[RECORDS PROVIDED — start]

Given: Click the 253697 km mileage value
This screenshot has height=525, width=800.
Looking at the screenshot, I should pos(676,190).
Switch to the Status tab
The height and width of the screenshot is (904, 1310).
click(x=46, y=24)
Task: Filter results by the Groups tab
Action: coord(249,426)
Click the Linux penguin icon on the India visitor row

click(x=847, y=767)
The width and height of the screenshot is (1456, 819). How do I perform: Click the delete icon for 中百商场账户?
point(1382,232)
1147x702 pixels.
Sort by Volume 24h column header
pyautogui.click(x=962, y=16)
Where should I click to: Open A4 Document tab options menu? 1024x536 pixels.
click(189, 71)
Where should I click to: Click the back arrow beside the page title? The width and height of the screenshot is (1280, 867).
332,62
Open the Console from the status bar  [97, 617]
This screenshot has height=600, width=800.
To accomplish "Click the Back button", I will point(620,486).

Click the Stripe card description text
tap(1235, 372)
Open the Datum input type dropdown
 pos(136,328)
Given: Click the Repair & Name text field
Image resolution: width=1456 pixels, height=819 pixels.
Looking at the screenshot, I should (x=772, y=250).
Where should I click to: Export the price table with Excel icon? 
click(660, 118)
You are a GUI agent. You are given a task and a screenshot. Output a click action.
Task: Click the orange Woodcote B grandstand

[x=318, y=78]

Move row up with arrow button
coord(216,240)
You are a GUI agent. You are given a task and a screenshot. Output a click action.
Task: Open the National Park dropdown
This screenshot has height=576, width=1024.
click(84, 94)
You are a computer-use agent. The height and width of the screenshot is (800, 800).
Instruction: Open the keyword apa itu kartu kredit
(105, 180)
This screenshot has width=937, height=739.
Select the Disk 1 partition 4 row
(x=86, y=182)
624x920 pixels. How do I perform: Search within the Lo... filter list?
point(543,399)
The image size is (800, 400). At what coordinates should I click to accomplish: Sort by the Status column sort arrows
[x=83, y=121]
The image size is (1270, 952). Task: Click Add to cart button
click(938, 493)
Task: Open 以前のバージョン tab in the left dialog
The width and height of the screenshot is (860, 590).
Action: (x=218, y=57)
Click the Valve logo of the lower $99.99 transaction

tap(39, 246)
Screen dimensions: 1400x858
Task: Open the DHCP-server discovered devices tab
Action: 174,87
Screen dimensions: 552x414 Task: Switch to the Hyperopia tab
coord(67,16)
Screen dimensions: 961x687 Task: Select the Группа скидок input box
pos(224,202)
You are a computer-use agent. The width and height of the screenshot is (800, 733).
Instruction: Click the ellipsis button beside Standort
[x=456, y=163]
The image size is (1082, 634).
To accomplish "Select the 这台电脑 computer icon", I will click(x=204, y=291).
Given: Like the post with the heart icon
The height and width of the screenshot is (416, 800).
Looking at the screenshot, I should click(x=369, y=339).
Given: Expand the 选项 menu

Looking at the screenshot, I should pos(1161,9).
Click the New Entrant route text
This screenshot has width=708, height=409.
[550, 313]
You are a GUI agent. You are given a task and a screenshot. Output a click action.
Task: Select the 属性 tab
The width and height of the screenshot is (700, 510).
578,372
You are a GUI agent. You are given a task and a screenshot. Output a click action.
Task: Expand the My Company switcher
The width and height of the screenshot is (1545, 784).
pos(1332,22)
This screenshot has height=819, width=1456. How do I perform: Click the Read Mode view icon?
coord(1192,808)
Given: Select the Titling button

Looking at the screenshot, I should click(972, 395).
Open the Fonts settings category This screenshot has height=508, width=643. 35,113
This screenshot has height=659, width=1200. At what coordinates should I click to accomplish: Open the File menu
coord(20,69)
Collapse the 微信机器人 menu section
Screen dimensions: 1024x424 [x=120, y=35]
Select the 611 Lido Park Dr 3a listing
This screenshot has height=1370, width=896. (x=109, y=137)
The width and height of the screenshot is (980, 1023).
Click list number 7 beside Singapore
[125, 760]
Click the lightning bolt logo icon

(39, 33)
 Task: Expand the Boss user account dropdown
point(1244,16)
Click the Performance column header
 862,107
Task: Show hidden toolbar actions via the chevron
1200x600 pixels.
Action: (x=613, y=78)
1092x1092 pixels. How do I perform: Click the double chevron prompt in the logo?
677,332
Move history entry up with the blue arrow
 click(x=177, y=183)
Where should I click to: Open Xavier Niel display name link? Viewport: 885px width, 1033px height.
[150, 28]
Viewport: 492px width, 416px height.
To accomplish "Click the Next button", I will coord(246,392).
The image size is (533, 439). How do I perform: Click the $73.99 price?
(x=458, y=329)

[RECORDS PROVIDED — finish]

= DIRECTIONS FOR THIS TASK =
Give the number of lines that hold the word "will" in these records, with nothing added.

= EXERCISE RESULT =
3